Beyond the Byline: Remembering a true inspiration

By Bill O’Boyle - [email protected]
Bill O'Boyle -
Zimolzak -

MOCANAQUA — It’s been 19 years since Seth Zimolzak died, yet he still lives in the hearts and minds of many.

Me included.

I met Seth when I was volunteering with the Make-A-Wish Foundation of Northeast Pennsylvania. Seth was one of my first “Wish Kids.”

Seth was 18 at the time and in the last year of his life. He had been diagnosed some five years earlier with cancer and he battled the terrible disease before finally succumbing to it on Sept. 6, 1999. That was the year Seth graduated from high school in those infamous orange suede shoes that I have written about many times.

I still have those fancy shoes and on very special occasions, I wear them, despite them being at least two sizes too small.

Seth’s parents, my dear friends Lon and Susan Zimolzak, gave me Seth’s orange suede shoes on the day of his funeral. His dad told me to wear the shoes whenever there was a Make-A-Wish fundraising event so Seth could be part of it.

And I did wear them often and those shoes helped raise a lot of money for the foundation.

I would wear the shoes to our annual Make-A-Wish Ball — a black tie event, mind you. When people would see me in a tuxedo and look down to see the orange suede shoes, they would laugh and say, “Nice shoes.”

It was at those moments that I would relate the story of Seth and the orange suede shoes and when I was done, with those listening crying their eyes out (me too), they would make a sizable donation to the foundation.

Those orange shoes worked every time. And Seth, I am certain, would be smiling from above every time.

On the recent 19th anniversary of his death (Sept. 6), I feel compelled to tell the story of the orange suede shoes again. It was sometime in 1999 when Seth and his parents were in New York City where Seth was receiving treatment for that nasty disease. Seth and his mom were walking by a store when Seth spied the shoes in the store window. He told his mom he would love to wear the orange shoes to his high school graduation, which was coming up.

Susan never hesitated — she bought the shoes. Seth was thrilled.
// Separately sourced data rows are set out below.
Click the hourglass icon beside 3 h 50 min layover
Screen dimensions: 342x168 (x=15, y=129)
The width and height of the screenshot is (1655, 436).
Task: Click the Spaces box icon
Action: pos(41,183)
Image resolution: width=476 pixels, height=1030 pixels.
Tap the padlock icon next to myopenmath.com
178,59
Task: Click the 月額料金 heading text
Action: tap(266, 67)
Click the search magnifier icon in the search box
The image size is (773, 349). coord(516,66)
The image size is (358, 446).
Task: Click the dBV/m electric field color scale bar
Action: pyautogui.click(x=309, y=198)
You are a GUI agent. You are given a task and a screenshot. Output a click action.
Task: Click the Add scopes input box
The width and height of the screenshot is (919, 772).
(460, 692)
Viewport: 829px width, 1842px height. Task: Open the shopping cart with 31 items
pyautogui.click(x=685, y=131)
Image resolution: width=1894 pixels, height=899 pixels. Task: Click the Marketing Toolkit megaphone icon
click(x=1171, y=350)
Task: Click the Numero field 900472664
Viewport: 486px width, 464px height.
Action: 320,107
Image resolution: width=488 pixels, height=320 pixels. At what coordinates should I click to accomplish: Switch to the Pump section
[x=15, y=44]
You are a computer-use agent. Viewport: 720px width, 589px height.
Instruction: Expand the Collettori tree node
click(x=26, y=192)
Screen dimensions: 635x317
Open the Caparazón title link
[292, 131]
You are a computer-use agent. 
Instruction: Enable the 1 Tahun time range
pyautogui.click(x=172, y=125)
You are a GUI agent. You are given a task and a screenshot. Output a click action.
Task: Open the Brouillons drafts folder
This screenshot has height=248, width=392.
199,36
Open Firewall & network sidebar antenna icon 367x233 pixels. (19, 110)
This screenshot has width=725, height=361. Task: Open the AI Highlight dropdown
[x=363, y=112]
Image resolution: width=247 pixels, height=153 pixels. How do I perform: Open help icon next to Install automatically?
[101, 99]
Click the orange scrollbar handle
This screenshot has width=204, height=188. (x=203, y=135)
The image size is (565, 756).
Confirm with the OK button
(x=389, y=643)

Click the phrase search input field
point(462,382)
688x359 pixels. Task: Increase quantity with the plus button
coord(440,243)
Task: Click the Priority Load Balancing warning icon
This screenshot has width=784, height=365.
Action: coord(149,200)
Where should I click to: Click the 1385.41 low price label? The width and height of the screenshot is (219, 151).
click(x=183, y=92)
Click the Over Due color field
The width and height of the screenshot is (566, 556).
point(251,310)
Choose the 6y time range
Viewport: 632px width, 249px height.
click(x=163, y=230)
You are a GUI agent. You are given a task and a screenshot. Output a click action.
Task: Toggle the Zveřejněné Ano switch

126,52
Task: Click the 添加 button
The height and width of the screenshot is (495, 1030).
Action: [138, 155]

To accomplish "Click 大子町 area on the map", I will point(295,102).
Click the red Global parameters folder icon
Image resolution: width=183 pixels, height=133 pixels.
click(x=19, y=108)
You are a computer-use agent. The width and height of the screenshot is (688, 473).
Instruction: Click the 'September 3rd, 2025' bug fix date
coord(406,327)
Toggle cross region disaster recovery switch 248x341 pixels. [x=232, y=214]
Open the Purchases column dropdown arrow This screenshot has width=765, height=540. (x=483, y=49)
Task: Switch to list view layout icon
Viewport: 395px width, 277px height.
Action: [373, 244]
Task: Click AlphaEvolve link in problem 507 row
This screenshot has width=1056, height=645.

Then the Northwest Area School District issued an edict — only black or brown shoes could be worn to graduation. Seth was disappointed, but he complied with the rule. His friends had other plans.

As the graduates were entering the football stadium on June 6, 1999, Seth was last in line — Zimolzak came far after all other surnames that year. As Seth entered the stadium, a group of his friends stopped him and out of a large trash barrel came a box containing the orange suede shoes. They convinced Seth to remove his policy-adhering black shoes and he slipped into those glorious orange suede shoes he so coveted.

When his name was called to come to center stage for his diploma, Seth proudly walked up wearing his orange suede shoes. And the crowd cheered wildly. It was a very special moment.

Seth and I were close. We would go golfing and I took him to every event I was involved with back then, even the Miss UNICO contest. While the judges were interviewing contestants, Seth waited with the contenders in another room. When it was over, he told me he got six phone numbers. I asked him, “Is that all?” His response was, “That’s all I wanted.”

Seth wore a suit that night and topped it off with a derby. This kid had it all and I wonder still what he would be doing today at age 37.

When Seth was failing and near the end of his life, he appeared at our Make-A-Wish telethon. He was frail-looking, but he was determined to come to help out and he wore a tuxedo. He was seated on a couch waiting to be interviewed by a WBRE staffer when he stopped me. He reached into his pocket and handed me an envelope.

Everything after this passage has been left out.